A sa gauche, la jeune femme à la main ensanglantée, qui tient un téléphone, s'appelle Stefanie De Loof et vit à Hoeilaart, selon Het Nieuwsblad. "Je me trouvais dans le hall d'entrée, près du Starbucks. J'étais accroupie et j'organisais mon sac", témoigne-t-elle sur Radio 2.

"Je n'ai pas compris tout de suite"
"Soudain, j'ai été surprise par une première explosion. Je n'ai pas compris tout de suite qu'il s'agissait d'une bombe. Je voyais des gens courir mais je ne me sentais pas bien. C'est pour cela que je me suis cachée sous les sièges. Je me sentais davantage en sécurité à cet endroit plutôt que dans la foule occupée à courir. Je me suis protégée la tête et les oreilles et là, j'ai entendu la seconde explosion".

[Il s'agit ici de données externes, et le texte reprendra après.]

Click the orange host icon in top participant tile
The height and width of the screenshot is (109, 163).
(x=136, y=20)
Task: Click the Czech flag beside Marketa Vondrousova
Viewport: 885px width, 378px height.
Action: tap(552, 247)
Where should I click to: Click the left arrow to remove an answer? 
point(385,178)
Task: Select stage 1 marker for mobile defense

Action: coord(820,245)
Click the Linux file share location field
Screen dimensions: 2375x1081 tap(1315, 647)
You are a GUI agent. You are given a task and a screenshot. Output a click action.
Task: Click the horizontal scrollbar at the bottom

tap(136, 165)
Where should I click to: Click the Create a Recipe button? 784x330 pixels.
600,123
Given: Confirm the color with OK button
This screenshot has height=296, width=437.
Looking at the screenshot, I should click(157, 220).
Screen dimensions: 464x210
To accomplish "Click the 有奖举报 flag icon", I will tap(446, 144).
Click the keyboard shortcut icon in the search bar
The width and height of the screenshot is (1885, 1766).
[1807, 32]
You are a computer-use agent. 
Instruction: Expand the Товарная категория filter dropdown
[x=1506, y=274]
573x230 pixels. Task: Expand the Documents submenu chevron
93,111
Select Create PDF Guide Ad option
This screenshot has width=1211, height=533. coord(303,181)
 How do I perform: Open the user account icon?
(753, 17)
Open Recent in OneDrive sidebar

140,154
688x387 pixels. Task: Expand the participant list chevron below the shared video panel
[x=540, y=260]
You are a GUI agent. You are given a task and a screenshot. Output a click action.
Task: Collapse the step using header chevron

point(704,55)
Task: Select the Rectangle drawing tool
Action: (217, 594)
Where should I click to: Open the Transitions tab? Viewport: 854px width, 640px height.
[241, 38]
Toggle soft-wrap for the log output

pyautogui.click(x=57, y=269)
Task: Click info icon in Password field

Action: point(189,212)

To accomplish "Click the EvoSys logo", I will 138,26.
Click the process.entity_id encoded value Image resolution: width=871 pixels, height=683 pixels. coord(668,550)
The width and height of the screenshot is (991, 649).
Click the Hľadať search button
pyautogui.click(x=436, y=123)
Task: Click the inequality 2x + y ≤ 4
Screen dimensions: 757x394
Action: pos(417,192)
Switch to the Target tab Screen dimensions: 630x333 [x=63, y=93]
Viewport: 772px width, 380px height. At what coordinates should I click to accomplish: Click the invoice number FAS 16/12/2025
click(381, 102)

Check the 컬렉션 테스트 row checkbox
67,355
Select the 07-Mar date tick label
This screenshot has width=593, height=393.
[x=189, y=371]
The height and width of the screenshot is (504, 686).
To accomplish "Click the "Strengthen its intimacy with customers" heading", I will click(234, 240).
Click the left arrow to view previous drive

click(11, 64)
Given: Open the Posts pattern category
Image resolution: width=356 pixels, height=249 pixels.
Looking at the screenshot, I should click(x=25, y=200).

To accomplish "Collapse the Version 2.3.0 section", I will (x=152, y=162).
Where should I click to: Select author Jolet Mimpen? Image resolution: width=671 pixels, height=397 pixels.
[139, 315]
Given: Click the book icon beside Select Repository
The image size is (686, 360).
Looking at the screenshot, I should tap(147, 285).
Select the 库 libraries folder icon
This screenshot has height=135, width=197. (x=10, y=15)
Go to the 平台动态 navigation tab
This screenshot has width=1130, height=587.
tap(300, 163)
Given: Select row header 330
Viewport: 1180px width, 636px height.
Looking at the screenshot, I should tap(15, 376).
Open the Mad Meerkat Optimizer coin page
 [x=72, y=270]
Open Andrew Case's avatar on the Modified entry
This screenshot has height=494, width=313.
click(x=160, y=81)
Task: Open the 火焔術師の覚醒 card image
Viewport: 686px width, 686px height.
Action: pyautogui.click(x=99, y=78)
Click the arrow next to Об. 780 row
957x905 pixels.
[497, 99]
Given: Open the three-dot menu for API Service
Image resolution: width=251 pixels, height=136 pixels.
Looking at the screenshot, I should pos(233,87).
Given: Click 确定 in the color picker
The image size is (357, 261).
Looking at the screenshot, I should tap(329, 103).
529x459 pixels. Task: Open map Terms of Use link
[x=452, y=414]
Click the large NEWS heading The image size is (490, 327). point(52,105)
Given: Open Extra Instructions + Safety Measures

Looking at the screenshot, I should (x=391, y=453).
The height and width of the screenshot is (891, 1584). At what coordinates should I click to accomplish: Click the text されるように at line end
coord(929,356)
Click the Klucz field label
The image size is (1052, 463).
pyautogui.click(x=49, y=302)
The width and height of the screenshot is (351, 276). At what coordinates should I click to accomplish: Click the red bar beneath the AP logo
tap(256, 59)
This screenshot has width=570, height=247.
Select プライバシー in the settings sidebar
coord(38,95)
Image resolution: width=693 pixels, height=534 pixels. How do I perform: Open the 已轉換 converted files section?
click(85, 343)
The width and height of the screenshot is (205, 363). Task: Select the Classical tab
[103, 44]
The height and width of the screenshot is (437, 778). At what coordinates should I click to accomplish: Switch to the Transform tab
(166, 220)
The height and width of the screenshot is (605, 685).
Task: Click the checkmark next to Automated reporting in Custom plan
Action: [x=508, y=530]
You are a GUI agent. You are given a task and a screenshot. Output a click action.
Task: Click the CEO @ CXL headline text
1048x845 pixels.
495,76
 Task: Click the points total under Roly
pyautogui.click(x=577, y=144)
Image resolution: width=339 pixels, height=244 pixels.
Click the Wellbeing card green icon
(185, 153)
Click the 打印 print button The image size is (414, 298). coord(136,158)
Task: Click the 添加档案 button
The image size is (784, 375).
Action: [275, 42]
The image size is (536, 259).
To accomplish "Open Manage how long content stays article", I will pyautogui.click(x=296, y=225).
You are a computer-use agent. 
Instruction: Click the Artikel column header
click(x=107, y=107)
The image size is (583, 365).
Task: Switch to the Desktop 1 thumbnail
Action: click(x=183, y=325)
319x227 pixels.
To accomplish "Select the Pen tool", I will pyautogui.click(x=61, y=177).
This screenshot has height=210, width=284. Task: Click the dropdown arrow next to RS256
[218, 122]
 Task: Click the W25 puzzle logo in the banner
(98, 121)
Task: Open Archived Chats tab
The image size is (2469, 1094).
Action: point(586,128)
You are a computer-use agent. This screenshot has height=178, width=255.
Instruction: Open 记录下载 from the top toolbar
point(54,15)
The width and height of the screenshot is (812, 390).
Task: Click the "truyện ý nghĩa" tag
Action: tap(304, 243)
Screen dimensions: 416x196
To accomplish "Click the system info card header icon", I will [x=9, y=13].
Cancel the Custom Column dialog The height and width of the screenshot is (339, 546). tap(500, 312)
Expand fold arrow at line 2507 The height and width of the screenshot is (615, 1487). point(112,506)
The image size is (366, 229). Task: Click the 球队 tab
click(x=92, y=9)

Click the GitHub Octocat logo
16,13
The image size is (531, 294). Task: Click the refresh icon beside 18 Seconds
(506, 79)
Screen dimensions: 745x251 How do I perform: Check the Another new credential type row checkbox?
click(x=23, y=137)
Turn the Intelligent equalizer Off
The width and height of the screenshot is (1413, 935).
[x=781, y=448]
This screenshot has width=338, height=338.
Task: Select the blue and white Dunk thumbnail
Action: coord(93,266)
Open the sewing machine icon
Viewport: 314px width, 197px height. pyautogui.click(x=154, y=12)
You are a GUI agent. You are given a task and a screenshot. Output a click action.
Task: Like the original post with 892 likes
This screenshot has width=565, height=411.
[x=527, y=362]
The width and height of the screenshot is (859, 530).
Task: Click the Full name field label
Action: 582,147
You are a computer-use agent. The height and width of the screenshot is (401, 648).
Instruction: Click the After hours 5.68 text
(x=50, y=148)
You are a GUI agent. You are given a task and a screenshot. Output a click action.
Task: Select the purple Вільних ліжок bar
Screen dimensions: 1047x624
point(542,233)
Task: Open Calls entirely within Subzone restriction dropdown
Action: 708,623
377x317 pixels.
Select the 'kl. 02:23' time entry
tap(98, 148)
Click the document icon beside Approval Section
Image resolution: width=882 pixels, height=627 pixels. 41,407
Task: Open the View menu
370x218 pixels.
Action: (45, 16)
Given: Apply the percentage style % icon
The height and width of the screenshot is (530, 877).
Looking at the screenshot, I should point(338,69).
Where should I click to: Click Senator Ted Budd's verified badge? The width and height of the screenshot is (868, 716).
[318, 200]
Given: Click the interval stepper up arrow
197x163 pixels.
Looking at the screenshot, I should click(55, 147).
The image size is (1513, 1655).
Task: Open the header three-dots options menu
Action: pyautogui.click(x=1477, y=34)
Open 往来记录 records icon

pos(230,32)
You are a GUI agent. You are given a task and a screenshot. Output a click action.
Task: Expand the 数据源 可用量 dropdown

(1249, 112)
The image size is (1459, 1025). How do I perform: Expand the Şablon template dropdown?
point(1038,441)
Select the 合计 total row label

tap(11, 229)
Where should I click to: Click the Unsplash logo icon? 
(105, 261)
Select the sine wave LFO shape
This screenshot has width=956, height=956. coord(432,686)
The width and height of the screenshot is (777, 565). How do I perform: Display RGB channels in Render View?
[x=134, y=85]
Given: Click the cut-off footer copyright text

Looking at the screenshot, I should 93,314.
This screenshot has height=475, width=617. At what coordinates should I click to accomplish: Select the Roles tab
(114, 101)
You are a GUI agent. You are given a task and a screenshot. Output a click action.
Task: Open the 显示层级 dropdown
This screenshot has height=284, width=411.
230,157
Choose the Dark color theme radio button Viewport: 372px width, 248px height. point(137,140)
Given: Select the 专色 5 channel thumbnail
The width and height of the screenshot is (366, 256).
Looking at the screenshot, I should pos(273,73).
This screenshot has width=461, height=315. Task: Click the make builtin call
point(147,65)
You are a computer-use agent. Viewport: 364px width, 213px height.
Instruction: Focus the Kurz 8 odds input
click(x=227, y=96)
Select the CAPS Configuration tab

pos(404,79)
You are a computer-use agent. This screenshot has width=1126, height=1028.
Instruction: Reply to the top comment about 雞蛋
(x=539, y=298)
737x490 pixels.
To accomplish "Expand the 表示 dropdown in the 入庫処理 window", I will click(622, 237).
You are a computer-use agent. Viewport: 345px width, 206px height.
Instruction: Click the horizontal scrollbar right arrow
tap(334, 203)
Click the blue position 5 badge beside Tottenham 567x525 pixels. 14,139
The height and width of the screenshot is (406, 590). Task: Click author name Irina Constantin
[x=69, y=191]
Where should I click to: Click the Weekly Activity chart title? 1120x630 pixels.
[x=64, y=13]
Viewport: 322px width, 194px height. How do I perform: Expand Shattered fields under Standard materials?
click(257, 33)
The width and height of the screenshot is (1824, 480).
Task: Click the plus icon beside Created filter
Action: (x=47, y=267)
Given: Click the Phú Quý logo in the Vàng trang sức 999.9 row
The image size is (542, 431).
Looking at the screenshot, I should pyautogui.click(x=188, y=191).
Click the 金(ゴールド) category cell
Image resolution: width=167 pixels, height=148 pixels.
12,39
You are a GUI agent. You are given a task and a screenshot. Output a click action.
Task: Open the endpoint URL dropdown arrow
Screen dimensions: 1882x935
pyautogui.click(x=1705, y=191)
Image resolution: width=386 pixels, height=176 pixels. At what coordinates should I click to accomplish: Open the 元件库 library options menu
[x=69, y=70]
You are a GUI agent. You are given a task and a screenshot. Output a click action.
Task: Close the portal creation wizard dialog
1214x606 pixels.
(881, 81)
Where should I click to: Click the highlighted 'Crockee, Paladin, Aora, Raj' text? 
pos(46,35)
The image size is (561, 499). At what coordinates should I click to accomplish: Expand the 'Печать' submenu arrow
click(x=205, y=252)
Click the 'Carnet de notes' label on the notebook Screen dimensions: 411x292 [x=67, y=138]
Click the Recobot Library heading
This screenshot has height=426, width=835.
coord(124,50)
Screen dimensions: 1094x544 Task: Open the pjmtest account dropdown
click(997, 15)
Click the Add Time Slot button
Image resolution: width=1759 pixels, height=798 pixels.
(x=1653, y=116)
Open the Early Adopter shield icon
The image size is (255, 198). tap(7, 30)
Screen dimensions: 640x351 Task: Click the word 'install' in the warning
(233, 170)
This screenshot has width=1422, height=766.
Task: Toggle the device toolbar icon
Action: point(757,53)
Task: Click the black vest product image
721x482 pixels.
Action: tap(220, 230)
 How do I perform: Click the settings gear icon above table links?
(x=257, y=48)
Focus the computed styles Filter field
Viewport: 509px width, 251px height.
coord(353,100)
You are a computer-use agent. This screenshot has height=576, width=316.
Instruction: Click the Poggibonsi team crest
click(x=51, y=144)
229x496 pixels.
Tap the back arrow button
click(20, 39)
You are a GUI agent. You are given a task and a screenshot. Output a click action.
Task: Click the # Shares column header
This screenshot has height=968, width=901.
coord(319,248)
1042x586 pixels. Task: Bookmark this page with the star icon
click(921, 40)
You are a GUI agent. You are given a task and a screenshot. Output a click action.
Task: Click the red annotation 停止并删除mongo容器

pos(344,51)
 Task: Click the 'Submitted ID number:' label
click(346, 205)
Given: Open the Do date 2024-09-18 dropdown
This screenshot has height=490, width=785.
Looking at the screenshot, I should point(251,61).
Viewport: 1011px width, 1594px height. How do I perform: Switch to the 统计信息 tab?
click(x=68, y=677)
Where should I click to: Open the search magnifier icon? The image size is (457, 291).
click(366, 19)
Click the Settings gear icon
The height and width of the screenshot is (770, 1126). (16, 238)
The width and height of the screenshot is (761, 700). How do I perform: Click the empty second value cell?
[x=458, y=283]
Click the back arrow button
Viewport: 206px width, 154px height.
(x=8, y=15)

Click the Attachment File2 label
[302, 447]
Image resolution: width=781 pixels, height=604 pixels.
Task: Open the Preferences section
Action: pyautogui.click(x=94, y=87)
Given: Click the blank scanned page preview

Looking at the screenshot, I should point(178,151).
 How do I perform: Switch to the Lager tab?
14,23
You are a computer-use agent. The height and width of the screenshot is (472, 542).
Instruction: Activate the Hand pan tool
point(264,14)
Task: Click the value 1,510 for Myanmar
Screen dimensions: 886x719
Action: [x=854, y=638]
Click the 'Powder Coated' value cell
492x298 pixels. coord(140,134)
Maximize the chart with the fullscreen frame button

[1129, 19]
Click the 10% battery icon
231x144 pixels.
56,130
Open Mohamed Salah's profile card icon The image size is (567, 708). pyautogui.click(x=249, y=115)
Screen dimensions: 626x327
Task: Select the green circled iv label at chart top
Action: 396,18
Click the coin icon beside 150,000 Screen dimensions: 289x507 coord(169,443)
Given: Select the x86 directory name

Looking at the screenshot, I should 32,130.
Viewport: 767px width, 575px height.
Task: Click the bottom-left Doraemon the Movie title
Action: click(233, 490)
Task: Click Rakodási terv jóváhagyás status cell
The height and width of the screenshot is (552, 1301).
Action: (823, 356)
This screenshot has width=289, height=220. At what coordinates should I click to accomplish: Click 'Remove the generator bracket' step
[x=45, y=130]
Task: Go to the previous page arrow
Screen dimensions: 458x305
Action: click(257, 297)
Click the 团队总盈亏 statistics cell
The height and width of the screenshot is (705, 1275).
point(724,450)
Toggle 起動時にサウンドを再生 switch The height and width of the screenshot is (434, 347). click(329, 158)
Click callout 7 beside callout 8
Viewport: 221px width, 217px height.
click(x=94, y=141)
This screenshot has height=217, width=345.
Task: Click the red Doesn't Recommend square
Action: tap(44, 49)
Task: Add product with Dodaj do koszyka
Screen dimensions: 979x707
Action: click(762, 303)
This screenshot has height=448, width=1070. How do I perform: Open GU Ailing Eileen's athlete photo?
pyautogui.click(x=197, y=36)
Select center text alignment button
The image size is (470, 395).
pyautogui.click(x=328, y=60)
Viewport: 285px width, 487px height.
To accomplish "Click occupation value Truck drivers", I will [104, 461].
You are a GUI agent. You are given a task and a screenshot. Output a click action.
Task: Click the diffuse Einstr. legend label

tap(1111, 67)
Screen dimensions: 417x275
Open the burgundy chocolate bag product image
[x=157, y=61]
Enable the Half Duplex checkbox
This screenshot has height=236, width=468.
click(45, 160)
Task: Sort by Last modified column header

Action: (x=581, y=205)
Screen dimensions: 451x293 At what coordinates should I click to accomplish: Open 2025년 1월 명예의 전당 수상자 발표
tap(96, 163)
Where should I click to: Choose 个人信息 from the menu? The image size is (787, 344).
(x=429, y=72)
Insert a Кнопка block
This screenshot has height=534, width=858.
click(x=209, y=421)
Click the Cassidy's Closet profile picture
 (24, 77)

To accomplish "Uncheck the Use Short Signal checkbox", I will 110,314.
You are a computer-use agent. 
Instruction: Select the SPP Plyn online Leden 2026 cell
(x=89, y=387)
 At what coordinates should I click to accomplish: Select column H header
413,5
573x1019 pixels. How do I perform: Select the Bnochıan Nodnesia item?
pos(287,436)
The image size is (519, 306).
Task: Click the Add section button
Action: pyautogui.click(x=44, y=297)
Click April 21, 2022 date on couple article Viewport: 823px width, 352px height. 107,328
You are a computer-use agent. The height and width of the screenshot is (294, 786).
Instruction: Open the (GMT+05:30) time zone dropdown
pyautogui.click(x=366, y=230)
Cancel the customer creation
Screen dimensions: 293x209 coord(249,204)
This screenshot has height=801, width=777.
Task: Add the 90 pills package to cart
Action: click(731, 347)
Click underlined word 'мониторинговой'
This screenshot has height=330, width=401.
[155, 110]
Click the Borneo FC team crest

"Quand j'ai vu des soldats, j'ai su que quelque chose s'était passé. J'ai senti ma tête et j'ai vu ma main pleine de sang et je me demandais pourquoi je saignais autant. Voilà pourquoi sur la photo, on me voit presser ma main sur ma tête, pour arrêter le saignement. Avec mon téléphone portable dans l'autre main, parce que ma mère m'avait déposé à l'aéroport et je voulais lui faire savoir que j'allais bien".

"C'est effrayant de se voir comme ça partout"
"Mon instinct de Médecins Sans Frontières a ensuite pris le dessus et j'ai commencé à aider des gens. La dame à côté de moi était dans un sale état. Je lui suis venue en aide et puis j'ai constaté le ravage et vu beaucoup de gens grièvement blessés. Je ne sais pas comment se sent la femme à côté de moi à propos de cette photo. Je ne voudrais pas apparaître comme cela dans le journal. C'est effrayant de se voir comme ça partout. Apparemment, une autorisation n'est pas nécessaire parce que la photo a déjà été partagée sur les réseaux sociaux", indique Stefanie De Loof.

"Maintenant, je dois laisser passer tout cela. Je dois trouver une place à ces évènements et j'ai l'intention de repartir à Haïti pour MSF".